■ **Record extracts**
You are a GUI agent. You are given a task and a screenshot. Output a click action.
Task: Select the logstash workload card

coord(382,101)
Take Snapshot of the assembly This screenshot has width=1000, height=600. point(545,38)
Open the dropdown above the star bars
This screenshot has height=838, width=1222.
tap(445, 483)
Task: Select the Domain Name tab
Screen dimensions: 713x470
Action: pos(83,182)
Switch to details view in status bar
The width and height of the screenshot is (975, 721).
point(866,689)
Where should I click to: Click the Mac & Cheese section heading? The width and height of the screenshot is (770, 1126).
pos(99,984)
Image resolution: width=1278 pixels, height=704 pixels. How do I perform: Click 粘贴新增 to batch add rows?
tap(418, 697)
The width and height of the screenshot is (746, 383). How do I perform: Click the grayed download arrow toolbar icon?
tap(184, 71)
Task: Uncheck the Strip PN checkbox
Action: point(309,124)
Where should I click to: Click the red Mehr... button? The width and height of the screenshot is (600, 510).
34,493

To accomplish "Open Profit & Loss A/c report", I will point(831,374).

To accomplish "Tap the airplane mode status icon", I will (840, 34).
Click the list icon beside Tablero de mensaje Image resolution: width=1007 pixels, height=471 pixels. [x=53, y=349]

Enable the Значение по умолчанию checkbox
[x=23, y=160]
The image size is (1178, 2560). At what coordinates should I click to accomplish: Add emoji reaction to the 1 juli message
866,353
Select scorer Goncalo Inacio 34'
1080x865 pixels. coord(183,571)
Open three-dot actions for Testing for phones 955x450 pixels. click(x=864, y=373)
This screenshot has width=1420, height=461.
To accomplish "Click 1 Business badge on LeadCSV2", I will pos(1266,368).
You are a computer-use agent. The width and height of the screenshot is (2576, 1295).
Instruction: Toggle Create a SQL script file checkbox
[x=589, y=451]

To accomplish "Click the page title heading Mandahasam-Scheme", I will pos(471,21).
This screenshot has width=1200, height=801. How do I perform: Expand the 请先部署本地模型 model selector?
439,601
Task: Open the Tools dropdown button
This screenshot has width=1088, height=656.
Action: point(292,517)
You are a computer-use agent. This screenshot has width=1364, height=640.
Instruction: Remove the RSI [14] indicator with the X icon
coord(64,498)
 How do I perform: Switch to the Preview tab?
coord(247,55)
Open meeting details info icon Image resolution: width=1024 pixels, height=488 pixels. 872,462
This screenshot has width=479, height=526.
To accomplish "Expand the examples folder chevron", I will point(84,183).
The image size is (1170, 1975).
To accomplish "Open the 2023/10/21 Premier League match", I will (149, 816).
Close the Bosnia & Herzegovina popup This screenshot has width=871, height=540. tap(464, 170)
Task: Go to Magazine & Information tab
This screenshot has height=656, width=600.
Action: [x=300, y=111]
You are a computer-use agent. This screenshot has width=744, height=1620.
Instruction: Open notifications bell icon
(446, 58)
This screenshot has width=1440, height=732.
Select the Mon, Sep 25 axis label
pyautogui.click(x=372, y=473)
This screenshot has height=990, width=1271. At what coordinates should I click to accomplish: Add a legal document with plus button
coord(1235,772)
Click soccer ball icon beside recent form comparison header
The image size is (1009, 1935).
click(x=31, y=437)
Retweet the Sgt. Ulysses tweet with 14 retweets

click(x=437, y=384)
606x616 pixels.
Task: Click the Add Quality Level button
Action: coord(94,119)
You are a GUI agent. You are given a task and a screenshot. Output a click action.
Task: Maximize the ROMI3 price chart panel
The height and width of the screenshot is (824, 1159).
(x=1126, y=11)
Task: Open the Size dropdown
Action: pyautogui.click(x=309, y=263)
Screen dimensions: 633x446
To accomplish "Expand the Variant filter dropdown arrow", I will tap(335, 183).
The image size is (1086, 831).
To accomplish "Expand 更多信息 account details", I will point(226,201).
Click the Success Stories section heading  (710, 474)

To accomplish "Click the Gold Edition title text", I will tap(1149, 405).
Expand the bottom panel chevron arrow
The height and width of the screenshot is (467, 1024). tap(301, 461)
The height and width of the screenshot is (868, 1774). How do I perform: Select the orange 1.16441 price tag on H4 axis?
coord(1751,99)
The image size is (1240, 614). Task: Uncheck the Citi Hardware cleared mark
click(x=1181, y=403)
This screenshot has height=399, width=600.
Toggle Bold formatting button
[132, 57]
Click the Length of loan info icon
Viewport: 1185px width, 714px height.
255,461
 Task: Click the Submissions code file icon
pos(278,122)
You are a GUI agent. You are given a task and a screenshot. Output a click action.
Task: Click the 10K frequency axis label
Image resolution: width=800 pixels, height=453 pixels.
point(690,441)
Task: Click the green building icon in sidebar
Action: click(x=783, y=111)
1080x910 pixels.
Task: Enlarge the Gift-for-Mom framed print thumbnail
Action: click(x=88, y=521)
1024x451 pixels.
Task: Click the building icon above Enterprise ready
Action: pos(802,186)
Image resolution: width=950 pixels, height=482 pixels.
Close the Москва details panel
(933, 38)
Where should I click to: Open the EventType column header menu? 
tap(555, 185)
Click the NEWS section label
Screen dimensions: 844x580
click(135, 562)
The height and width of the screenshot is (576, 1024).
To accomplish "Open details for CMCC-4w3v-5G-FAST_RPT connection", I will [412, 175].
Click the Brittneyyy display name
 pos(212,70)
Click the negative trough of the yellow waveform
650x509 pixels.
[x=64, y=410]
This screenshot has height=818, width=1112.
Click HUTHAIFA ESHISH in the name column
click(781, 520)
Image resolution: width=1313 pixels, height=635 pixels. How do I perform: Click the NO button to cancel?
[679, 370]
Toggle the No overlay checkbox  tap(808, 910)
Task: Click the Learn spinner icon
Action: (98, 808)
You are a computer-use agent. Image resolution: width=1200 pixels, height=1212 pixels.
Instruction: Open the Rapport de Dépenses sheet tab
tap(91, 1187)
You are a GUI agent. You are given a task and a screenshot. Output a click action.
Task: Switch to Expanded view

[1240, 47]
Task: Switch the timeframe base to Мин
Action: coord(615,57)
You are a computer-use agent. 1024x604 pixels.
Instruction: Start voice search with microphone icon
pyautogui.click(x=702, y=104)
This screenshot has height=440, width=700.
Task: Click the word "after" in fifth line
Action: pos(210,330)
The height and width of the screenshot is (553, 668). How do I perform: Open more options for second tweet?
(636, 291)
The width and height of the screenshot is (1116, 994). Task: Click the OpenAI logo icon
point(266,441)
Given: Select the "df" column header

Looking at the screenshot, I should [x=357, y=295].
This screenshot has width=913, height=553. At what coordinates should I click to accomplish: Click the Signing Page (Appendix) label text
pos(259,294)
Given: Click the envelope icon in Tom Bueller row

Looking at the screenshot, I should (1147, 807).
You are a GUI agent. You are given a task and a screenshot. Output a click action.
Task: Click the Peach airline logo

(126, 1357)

■ **Task**
Given the data above, transcribe exactly the lines from the one containing "The image size is (1240, 614)." down to the one containing "Image resolution: width=950", and no others.

■ **Your solution**
The image size is (1240, 614). Task: Uncheck the Citi Hardware cleared mark
click(x=1181, y=403)
This screenshot has height=399, width=600.
Toggle Bold formatting button
[132, 57]
Click the Length of loan info icon
Viewport: 1185px width, 714px height.
255,461
 Task: Click the Submissions code file icon
pos(278,122)
You are a GUI agent. You are given a task and a screenshot. Output a click action.
Task: Click the 10K frequency axis label
Image resolution: width=800 pixels, height=453 pixels.
point(690,441)
Task: Click the green building icon in sidebar
Action: click(x=783, y=111)
1080x910 pixels.
Task: Enlarge the Gift-for-Mom framed print thumbnail
Action: click(x=88, y=521)
1024x451 pixels.
Task: Click the building icon above Enterprise ready
Action: pos(802,186)
Image resolution: width=950 pixels, height=482 pixels.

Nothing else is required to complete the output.